An ‘Unusual’ Resolution
Trusiak thinks there’s more to this story than what’s alleged in the complaint and settlement. “It’s unusual to have direct evidence of apparent wrongdoing” but only restitution, he said. Would labs or other providers be dissuaded by this settlement from remunerating physicians, or would they be incentivized? “It seems to me you are incentivized. Why? I might never get caught and if I get caught, I just have to pay back single damages and get tax benefits and a FCA release [from the relator] to boot,” Trusiak said. The two things prosecutors are required to do are punishment and deterrence, he said. “Here it seems to me it’s reasonable to question how either of those principles were advanced. What have you punished? What have you deterred? I’m just asking questions. I have full respect for my former brethren in U.S. attorneys’ offices.”
Although the government didn’t release its FCA claims, “as a matter of practicality, the government is not going to pursue its False Claims Act claims and Exagen received a full False Claims Act release from the only person who could bring” an FCA lawsuit based on the covered conduct again: the relator, Trusiak said. Exagen also was released by the government for the common-law theories of liability.
The U.S. attorney’s office in Massachusetts declined to comment.
Another FCA settlement with restitution—but much larger dollars and FCA releases from the government—came down Oct. 10. Cardiac Imaging Inc. (CII), a mobile cardiac PET scan provider, and its owner/CEO have agreed to pay $85.48 million to settle false claims allegations that they paid kickbacks to referring cardiologists in the form of excessive supervision fees.[5] In separate settlements, CII agreed to pay $75 million and CEO Sam Kancherlapalli will fork over $10 million. On top of the $75 million, CII will pay the government annual interest plus 45% of its gross revenue exceeding $64 million annually for five years, according to the settlement.[6] “The Settlement Amount, interest received by the United States, and Revenue Sharing…constitute restitution.”
‘It’s a Pretty Tough Needle to Thread’
Former OIG Senior Counsel David Traskey said OIG has had concerns dating back to the mid-1990s about labs offering anything of value to referral sources.
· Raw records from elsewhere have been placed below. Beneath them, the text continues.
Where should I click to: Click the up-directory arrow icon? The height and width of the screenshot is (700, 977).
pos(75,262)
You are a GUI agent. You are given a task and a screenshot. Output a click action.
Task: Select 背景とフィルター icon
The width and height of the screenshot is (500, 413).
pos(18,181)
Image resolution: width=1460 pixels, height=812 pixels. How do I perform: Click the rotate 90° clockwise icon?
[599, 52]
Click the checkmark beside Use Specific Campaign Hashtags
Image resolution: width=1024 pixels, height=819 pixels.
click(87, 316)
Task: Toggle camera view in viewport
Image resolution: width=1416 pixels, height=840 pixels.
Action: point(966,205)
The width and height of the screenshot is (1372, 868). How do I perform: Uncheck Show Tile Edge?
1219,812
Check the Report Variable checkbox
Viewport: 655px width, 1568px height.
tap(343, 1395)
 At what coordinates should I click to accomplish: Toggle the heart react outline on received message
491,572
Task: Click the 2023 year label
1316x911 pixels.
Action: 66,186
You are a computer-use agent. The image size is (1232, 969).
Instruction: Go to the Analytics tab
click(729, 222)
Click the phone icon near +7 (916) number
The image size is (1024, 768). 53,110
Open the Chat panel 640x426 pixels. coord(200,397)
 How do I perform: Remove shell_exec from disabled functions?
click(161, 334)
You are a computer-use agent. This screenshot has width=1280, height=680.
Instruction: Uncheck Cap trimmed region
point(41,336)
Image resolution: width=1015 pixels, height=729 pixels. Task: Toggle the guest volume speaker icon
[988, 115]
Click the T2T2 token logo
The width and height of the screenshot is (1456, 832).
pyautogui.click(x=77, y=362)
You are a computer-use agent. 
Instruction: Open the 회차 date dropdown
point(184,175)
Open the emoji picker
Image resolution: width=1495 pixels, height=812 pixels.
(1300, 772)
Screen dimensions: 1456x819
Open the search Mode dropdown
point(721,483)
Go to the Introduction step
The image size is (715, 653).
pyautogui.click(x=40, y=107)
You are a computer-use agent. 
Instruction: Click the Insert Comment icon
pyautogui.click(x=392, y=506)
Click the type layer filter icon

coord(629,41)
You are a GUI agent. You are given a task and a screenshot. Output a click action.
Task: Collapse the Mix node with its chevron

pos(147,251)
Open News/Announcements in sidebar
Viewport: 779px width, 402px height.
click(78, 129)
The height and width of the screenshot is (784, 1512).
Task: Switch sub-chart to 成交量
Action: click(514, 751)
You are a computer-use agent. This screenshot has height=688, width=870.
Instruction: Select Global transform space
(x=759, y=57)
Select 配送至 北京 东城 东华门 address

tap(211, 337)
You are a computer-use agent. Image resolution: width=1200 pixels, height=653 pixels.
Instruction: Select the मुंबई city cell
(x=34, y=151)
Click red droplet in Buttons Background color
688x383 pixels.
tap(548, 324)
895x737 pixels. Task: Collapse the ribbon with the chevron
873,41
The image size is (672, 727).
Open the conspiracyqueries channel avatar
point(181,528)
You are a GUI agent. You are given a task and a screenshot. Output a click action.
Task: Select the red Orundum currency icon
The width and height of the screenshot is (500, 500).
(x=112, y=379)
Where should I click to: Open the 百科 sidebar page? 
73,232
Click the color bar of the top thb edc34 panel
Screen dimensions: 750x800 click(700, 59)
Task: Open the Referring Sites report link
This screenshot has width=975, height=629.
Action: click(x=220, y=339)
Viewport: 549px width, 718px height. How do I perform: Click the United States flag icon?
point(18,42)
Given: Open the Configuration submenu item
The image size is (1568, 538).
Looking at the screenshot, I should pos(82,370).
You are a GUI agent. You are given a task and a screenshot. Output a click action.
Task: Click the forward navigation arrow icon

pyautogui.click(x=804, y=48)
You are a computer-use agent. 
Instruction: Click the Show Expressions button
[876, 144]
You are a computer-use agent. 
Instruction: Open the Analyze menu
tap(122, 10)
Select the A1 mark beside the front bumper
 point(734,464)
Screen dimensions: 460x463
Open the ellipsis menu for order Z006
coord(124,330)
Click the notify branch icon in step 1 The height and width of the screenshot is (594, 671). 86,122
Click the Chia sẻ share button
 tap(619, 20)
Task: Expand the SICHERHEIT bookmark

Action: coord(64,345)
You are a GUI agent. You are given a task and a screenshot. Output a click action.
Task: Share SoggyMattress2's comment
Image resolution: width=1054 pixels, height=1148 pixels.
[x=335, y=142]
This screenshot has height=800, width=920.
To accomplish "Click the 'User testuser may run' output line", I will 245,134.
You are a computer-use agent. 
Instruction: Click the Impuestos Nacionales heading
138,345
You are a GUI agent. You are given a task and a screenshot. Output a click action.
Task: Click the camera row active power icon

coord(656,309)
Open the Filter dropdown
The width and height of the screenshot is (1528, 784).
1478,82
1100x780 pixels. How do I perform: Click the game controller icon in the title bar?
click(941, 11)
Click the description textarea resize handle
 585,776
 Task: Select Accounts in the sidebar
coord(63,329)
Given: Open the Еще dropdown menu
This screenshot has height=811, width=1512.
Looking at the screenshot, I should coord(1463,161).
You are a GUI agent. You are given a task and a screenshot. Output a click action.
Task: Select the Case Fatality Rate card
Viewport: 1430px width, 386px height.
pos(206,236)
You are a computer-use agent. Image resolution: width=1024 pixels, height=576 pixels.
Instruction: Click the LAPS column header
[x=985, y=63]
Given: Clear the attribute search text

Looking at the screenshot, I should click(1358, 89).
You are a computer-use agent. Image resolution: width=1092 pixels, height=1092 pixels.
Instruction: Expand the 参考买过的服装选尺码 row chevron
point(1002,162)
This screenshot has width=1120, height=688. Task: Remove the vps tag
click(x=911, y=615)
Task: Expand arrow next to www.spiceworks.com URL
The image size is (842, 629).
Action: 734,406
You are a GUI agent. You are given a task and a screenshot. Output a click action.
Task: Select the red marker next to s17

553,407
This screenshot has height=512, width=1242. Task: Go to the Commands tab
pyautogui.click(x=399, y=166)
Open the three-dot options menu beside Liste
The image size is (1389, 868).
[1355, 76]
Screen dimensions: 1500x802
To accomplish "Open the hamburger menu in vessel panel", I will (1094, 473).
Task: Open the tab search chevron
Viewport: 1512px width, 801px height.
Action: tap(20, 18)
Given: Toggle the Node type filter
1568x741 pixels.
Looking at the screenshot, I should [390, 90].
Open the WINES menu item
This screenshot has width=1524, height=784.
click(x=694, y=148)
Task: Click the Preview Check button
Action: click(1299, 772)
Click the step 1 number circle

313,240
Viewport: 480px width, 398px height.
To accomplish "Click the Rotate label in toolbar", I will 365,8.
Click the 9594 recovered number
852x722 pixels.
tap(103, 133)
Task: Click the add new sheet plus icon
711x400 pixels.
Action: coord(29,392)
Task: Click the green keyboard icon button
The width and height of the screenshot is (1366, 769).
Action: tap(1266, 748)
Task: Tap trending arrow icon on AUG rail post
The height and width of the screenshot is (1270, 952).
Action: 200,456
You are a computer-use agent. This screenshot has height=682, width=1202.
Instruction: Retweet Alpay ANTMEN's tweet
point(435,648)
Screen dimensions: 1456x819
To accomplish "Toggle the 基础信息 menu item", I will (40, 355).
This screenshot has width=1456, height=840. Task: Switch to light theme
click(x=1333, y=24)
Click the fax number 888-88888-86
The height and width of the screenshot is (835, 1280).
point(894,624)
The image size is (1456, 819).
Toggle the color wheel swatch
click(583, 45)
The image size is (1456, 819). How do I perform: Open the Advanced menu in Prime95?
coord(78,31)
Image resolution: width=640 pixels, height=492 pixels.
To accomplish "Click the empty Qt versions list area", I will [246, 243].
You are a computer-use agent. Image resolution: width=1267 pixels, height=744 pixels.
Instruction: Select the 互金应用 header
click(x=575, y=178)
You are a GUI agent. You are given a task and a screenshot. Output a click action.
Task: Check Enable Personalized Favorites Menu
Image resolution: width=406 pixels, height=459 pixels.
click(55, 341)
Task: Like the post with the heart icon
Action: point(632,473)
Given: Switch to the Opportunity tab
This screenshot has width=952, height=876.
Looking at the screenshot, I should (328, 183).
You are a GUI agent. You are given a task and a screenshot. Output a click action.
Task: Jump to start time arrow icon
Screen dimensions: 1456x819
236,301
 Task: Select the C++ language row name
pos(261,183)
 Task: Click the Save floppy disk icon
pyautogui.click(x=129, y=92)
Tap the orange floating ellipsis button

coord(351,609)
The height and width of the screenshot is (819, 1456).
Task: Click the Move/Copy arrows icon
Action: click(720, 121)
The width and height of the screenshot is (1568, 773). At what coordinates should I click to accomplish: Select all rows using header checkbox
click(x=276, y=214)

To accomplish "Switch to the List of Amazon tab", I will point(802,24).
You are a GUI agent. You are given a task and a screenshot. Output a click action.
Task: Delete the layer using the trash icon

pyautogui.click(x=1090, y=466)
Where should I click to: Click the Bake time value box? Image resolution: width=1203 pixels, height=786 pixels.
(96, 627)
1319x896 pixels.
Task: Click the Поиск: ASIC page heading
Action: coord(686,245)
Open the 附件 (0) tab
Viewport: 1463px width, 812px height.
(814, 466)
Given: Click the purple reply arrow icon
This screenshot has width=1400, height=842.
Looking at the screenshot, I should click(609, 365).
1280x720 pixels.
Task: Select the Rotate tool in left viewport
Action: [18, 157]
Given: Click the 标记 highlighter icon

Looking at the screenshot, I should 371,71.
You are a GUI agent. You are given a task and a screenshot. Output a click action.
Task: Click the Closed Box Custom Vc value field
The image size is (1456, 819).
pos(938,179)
The Special Fraud Alert cited in the Exagen case “addresses arrangements under which laboratories pay physicians, either directly or indirectly (such as through an arrangement with a marketing or other agent) to collect, process, and package patients’ blood specimens (Specimen Processing Arrangements).” OIG warns that certain characteristics of specimen processing arrangements may implicate the AKS.
Based on what’s in the fraud alert and the Exagen complaint and settlement, Traskey said he finds OIG’s position “tricky.” OIG is concerned both “when labs provide free or below market goods and services to physicians who are referral sources and pay more than fair-market value for physician services or for services the lab doesn’t need or for which physicians are already being compensated,” said Traskey, with Garfunkel Wild P.C. in Washington, D.C. OIG also isn’t comfortable if the lab tries to carve out federal health care program beneficiaries from arrangements because “they can still give rise to incentives for labs to refer federal health care program beneficiaries,” as it indicated in a recent advisory opinion, he said.[7] “My takeaway is it’s a pretty tough needle to thread.”
Providers may be better off “confidently” fitting into a safe harbor for personal services arrangements, management contracts or outcomes-based payment and a Stark Law exception, Traskey said. “If I put my OIG hat on, the third option is always—to the extent you want an extra layer of comfort—to seek an advisory opinion.”